Ce réseau d’indépendants classé à la droite d’Ennahdha regroupe plusieurs personnalités sulfureuses. Le groupe est dirigé par l’avocat Seifeddine Makhlouf, condamné en première instance pour avoir menacé le procureur de la République dans l’affaire de l’école coranique de Regueb. Al-Karama a fait élire le radical Mohamed Affes, qui s’est insurgé dans l’hémicycle contre l’interdiction du takfir.
Si les élus d’al-Karama condamnent officiellement les opérations terroristes, ils sont quelques-uns à remettre en cause la version officielle des autorités et à verser dans le complotisme
Si les élus d’al-Karama condamnent officiellement les opérations terroristes, ils sont quelques-uns à remettre en cause la version officielle des autorités et à verser dans le complotisme.
En 2013, le député Maher Zid, qui se présentait à l’époque comme journaliste d’investigation, a ainsi affirmé que les personnes impliquées dans l’attentat de Gueboulat, dans le nord-ouest tunisien (une fusillade ayant tué deux gradés de la Garde nationale le 17 octobre 2013), étaient en réalité des chasseurs de trésors.
Seifeddine Makhlouf a pour sa part affirmé que les deux dernières attaques (celle de mars visant une patrouille stationnée devant l’ambassade américaine et l’attaque d’Akouda) avaient été « commandées par des services secrets étrangers dans le but de mettre fin à la transition démocratique en Tunisie ».
Dans une vidéo diffusée en direct sur Facebook, l’élu va jusqu’à suggérer, sans jamais le prouver, que ceux qui ont soutenu la motion de censure visant Rached Ghannouchi fin juillet (le Courant démocratique, le mouvement al-Chaâb et le Parti destourien libre) sont impliqués dans l’attentat.
Enfin, la police a arrêté une candidate d’al-Karama aux législatives de 2019 pour avoir déploré sur Facebook que les assaillants de l’attentat d’Akouda aient été abattus.
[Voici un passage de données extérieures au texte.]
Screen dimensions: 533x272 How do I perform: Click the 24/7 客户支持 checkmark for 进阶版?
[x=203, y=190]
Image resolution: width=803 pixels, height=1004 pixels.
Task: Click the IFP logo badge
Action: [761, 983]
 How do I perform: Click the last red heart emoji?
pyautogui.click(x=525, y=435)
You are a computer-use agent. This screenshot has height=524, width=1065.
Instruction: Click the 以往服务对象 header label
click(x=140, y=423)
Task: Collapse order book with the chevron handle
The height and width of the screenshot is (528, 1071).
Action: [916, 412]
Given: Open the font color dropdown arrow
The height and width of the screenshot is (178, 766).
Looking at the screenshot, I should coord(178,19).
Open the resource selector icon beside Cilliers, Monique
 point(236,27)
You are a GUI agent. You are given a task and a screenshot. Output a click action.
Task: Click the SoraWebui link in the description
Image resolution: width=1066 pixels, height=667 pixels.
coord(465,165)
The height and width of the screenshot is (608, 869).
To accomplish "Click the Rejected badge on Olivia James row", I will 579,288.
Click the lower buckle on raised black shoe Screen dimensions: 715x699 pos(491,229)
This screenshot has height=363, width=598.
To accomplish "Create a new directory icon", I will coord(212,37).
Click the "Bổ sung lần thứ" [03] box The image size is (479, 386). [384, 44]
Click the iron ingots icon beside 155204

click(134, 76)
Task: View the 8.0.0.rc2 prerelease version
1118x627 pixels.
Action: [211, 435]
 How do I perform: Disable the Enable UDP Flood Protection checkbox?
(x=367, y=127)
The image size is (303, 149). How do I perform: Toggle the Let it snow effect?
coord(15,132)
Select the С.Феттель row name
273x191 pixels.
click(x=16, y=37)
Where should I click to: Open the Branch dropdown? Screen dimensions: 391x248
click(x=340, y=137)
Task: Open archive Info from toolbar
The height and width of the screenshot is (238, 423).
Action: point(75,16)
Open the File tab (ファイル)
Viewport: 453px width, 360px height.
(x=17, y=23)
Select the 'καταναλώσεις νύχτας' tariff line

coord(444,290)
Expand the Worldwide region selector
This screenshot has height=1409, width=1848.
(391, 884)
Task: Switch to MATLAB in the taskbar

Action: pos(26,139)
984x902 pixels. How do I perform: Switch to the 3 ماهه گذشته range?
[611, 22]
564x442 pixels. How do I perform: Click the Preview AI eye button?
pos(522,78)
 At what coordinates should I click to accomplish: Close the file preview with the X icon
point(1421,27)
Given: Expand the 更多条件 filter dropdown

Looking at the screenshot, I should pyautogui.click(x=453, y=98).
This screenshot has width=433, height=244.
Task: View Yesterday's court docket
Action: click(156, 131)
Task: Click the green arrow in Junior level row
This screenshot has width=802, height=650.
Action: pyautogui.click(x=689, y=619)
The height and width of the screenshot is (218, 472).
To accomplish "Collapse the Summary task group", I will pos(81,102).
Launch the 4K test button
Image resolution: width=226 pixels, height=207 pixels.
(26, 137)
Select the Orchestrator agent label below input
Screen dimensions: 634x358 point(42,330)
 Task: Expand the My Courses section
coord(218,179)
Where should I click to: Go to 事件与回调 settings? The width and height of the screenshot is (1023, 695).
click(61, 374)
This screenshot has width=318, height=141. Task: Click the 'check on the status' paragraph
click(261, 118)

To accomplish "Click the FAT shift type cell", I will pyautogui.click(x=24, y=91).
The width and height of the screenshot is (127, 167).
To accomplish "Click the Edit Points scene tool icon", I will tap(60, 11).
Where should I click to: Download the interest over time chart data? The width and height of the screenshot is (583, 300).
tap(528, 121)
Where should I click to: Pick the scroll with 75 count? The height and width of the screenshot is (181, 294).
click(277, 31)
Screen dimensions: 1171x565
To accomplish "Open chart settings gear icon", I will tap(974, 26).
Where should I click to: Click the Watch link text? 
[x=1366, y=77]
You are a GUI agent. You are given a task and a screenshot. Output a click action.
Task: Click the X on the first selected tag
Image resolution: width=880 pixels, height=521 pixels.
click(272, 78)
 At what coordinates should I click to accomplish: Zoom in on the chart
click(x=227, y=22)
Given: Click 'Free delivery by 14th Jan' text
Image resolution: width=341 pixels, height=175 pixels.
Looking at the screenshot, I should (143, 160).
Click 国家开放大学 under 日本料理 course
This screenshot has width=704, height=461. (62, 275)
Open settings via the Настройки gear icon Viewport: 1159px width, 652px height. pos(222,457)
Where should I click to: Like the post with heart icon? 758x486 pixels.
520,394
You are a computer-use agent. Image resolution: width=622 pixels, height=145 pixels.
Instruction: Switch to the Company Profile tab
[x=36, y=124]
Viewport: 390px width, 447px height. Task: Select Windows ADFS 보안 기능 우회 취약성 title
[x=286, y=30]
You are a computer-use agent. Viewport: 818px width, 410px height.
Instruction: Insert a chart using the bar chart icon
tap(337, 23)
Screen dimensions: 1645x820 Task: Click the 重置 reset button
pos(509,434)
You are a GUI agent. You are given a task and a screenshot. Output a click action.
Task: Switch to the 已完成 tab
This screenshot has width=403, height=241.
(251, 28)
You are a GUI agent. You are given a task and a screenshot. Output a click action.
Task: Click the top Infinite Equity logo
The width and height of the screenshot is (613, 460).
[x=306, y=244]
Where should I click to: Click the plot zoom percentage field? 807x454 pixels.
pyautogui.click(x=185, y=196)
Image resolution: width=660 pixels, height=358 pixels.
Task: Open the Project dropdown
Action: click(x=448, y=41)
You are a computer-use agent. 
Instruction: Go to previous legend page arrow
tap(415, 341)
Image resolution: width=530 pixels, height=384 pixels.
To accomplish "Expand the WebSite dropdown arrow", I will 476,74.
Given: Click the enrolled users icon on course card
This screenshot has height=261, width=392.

Contrairement à ses camarades élus, la jeune femme ne dispose pas d’une immunité parlementaire.
Un soutien populaire résiduel
À chaque attentat, se pose également la question du soutien populaire à leurs auteurs. Bénéficient-ils de sympathies ou de complicité ?
Le sociologue Jihed Haj Salem, spécialiste des mouvances islamistes radicales et auteur de Jeunes et djihadisme, les conversions interdites (Presses universitaires de Laval, 2016), relativise cette idée. Selon lui, il existait « une véritable sympathie pour les mouvements salafistes djihadistes au lendemain de la révolution », notamment Ansar al-Charia, qui pouvait se prévaloir d’un « véritable enracinement socioterritorial dans des localités pauvres et marginalisées ».
Mais les attentats de 2015 ont opéré un véritable retournement dans l’opinion et ont rendu ce soutien résiduel, ce qui a eu des conséquences sur les moyens mis à leur disposition.
« En examinant les dernières attaques, on remarque que les armes employées sont primitives [couteaux, bombes artisanales] et que les assaillants sont issus d’un cercle restreint [deux frères dans le cas d’Akouda, deux amis du même quartier dans l’attaque devant l’ambassade américaine], alors que les auteurs de l’attentat du Bardo ne se connaissaient pas et ont été mis en relation par Daech », explique le chercheur.
« Tout ceci tend à montrer que l’enracinement des mouvements djihadistes est aujourd’hui quasi inexistant et que les moyens logistiques dont pouvaient profiter les djihadistes d’avant Ben Guerdane [réseaux de trafic d’armes, lieux d’entraînements, bienveillance de l’environnement] ont été anéantis. »
Le témoignage du père de deux des assaillants d’Akouda est un autre signe que les mentalités ont évolué. Invité par la radio Jawhara FM, il explique qu’il n’a pas pleuré ses enfants mais le gendarme mort pour la patrie, et exhorte les familles à davantage surveiller leurs enfants.